The expression $$(A - B)$$ represents the set difference between A and B. It contains all elements that are in set A but are NOT in set B. If an element, let's call it 'x', belongs to the set $$(A - B)$$, it means 'x' is an element of A AND 'x' is NOT an element of B.

$$x \in (A - B) \text{ means } x \in A \text{ and } x \notin B$$

**step2 Understanding Complement of a Set**

The expression $$\overline B$$ represents the complement of set B. It contains all elements that are NOT in set B (within the universal set). If an element 'x' belongs to the set $$\overline B$$, it means 'x' is NOT an element of B.

$$x \in \overline B \text{ means } x \notin B$$

**step3 Understanding Set Intersection**

The expression $$A \cap \overline B$$ represents the intersection of set A and the complement of set B. It contains all elements that are common to both set A and set $$\overline B$$. If an element 'x' belongs to the set $$A \cap \overline B$$, it means 'x' is an element of A AND 'x' is an element of $$\overline B$$.

$$x \in (A \cap \overline B) \text{ means } x \in A \text{ and } x \in \overline B$$

**step4 Proving the Equivalence of $$(A - B)$$ and $$A \cap \overline B$$**

From Step 2, we know that $$x \in \overline B$$ is equivalent to $$x \notin B$$. Substituting this into the definition from Step 3, we get that $$x \in (A \cap \overline B)$$ means $$x \in A$$ and $$x \notin B$$.

$$x \in (A \cap \overline B) \text{ means } x \in A \text{ and } x \notin B$$

Comparing this with the definition of $$(A - B)$$ from Step 1, we see that the condition for an element 'x' to be in $$(A - B)$$ is exactly the same as the condition for 'x' to be in $$A \cap \overline B$$. Since both sets contain exactly the same elements, they are equal.
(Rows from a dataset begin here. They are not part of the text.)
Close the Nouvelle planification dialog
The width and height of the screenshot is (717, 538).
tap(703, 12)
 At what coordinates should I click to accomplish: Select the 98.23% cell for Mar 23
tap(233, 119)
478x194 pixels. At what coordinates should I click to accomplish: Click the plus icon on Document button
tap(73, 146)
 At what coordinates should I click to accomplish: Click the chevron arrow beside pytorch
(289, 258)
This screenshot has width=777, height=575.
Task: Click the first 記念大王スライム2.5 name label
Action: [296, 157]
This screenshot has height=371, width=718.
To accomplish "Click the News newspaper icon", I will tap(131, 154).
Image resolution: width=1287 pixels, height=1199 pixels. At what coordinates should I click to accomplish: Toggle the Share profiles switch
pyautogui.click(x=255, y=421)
$$\text{Therefore, } (A - B) = A \cap \overline B$$

## Question1.b:

**step1 Applying the Distributive Law of Sets**

We want to simplify the expression $$(A \cap B) \cup (A \cap \overline B)$$. This expression looks similar to the distributive law in algebra, such as $$ac + bc = (a+b)c$$. In set theory, the distributive law states that intersection distributes over union. This means that $$(X \cap Y) \cup (X \cap Z) = X \cap (Y \cup Z)$$. We can apply this rule by letting $$X=A$$, $$Y=B$$, and $$Z=\overline B$$.
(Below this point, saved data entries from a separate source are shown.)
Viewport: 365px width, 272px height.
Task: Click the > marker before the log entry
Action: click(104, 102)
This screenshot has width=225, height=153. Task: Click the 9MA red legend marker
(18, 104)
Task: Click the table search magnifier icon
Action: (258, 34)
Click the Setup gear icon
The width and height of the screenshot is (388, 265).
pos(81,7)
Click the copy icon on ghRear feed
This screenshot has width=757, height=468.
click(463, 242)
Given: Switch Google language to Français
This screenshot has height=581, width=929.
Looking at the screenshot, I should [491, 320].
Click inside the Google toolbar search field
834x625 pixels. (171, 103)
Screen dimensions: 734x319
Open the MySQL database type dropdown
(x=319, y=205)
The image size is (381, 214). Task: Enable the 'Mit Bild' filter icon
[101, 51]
$$(A \cap B) \cup (A \cap \overline B) = A \cap (B \cup \overline B)$$

**step2 Understanding the Union of a Set and its Complement**

The expression $$(B \cup \overline B)$$ represents the union of set B and its complement $$\overline B$$. The union contains all elements that are in B OR in $$\overline B$$. Since $$\overline B$$ contains everything that is NOT in B, the union of B and $$\overline B$$ covers all possible elements in the universal set (U). For example, if B is the set of all even numbers, then $$\overline B$$ is the set of all odd numbers, and their union is all integers. So, $$(B \cup \overline B)$$ is always equal to the universal set U.
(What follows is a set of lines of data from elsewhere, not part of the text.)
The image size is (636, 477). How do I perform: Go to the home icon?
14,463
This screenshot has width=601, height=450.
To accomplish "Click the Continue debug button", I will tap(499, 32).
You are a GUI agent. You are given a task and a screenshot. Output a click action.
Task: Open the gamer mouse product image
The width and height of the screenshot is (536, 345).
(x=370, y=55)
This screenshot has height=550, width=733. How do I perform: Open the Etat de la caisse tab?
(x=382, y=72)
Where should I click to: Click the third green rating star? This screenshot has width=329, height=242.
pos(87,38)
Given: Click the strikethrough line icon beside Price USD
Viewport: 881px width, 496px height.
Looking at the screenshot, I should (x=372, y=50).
$$B \cup \overline B = U$$

**step3 Understanding the Intersection of a Set with the Universal Set**

Now we substitute the result from Step 2 into the expression from Step 1. We have $$A \cap (B \cup \overline B)$$ which becomes $$A \cap U$$. The intersection of set A and the universal set U means finding all elements that are common to both A and U. Since U contains all possible elements, any element in A is also in U. Therefore, the common elements are simply all the elements in A.

$$A \cap U = A$$

**step4 Concluding the Identity**

By applying the distributive law and the definitions of the complement and universal set, we have simplified the left-hand side of the identity to A. This shows that the original identity is true.

$$(A \cap B) \cup (A \cap \overline B) = A$$